▶ **TASKS TO PERFORM**
(1) In the physics problem, what speed does the particle have when it arrives at x = 4.0 m?
(2) Proceed with the physics problem from its last sentence, carrying the solution forward in the same step-by-step format.

▶ **PASSAGE**
__________

Question

A particle of mass $$2.0 \mathrm{kg}$$ moves under the influence of the force $$F(x)=\left(-5 x^{2}+7 x\right)$$ N. Suppose a frictional force also acts on the particle. If the particle's speed when it starts at $$x=-4.0 \mathrm{m}$$ is $$0.0 \mathrm{m} / \mathrm{s}$$ and when it arrives at$$x=4.0 \mathrm{m}$$ is $$9.0 \mathrm{m} / \mathrm{s},$$ how much work is done on it by the frictional force between $$x=-4.0 \mathrm{m}$$ and $$x=4.0 \mathrm{m} ?$$

Answer

**step1** Understanding the Problem and Identifying Key Principles

The problem asks us to determine the amount of work done by a frictional force on a particle. We are given the particle's mass, the equation for another force acting on it (which varies with position), its initial and final positions, and its initial and final speeds. To solve this problem, we will use the Work-Energy Theorem. This fundamental principle states that the net work done on an object is equal to the change in its kinetic energy. The net work is the sum of the work done by all individual forces acting on the particle, which in this case are the given variable force and the frictional force.

**step2** Calculating the Change in Kinetic Energy

First, we need to calculate the particle's kinetic energy at its initial and final states. The formula for kinetic energy (KE) is $$KE = \frac{1}{2}mv^2$$, where $$m$$ is the mass and $$v$$ is the speed.

__________

▶ **INFORMATION SHOWN**

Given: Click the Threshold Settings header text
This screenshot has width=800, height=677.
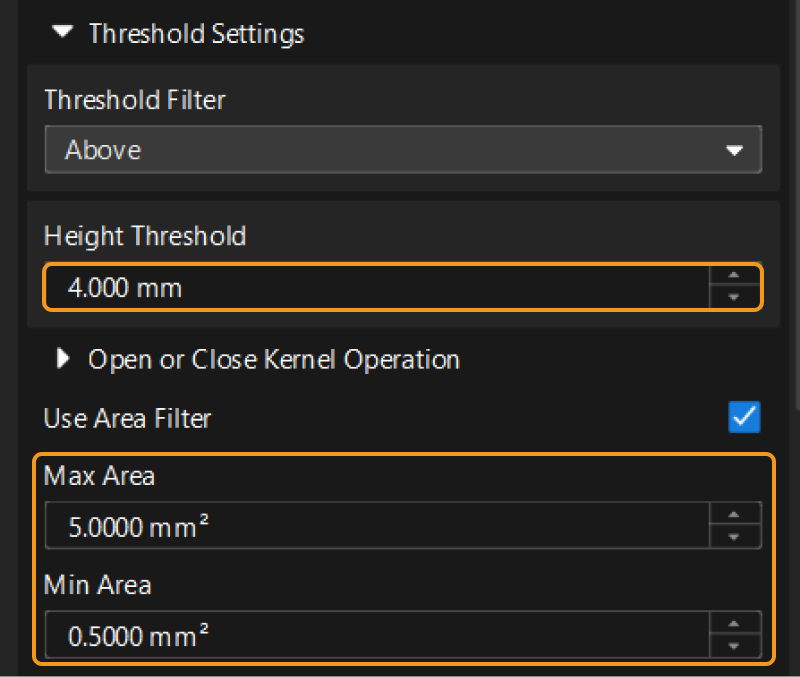Looking at the screenshot, I should (196, 33).
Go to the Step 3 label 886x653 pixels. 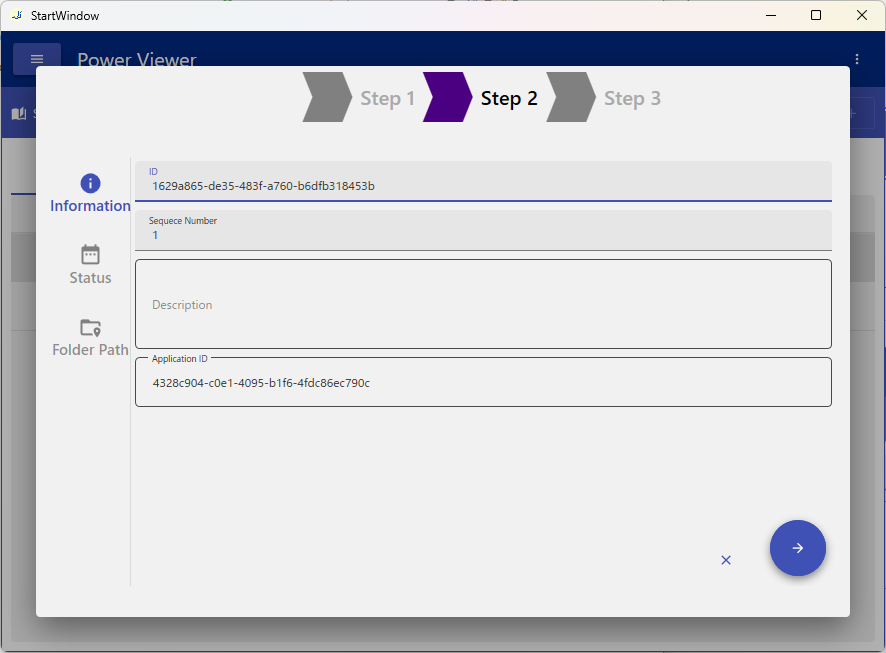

__________

▶ **RESPONSES BY TASK**
(1) 9.0 m/s

(2)
Given values:
Mass of the particle, $$m = 2.0 \mathrm{kg}$$
Initial speed, $$v_i = 0.0 \mathrm{m/s}$$
Final speed, $$v_f = 9.0 \mathrm{m/s}$$
Let's calculate the initial kinetic energy:
$$KE_i = \frac{1}{2} \times 2.0 \mathrm{kg} \times (0.0 \mathrm{m/s})^2$$
$$KE_i = 1.0 \mathrm{kg} \times 0.0 \mathrm{m^2/s^2}$$
$$KE_i = 0 \mathrm{J}$$
Next, we calculate the final kinetic energy:
$$KE_f = \frac{1}{2} \times 2.0 \mathrm{kg} \times (9.0 \mathrm{m/s})^2$$
$$KE_f = 1.0 \mathrm{kg} \times 81.0 \mathrm{m^2/s^2}$$
$$KE_f = 81.0 \mathrm{J}$$
Now, we find the change in kinetic energy:
$$\Delta KE = KE_f - KE_i$$
$$\Delta KE = 81.0 \mathrm{J} - 0 \mathrm{J}$$
$$\Delta KE = 81.0 \mathrm{J}$$

**step3** Calculating the Work Done by the Variable Force

The work done by a variable force $$F(x)$$ as it moves an object from an initial position $$x_i$$ to a final position $$x_f$$ is calculated using a definite integral:
$$W_F = \int_{x_i}^{x_f} F(x) dx$$
Given:
Force function, $$F(x) = (-5x^2 + 7x) \mathrm{N}$$
Initial position, $$x_i = -4.0 \mathrm{m}$$
Final position, $$x_f = 4.0 \mathrm{m}$$
We need to evaluate the integral of $$F(x)$$ from $$x = -4$$ to $$x = 4$$:
$$W_F = \int_{-4}^{4} (-5x^2 + 7x) dx$$
First, we find the antiderivative of the function $$(-5x^2 + 7x)$$:
The antiderivative of $$-5x^2$$ is $$-\frac{5}{3}x^3$$.
The antiderivative of $$7x$$ is $$\frac{7}{2}x^2$$.
So, the antiderivative is $$-\frac{5}{3}x^3 + \frac{7}{2}x^2$$.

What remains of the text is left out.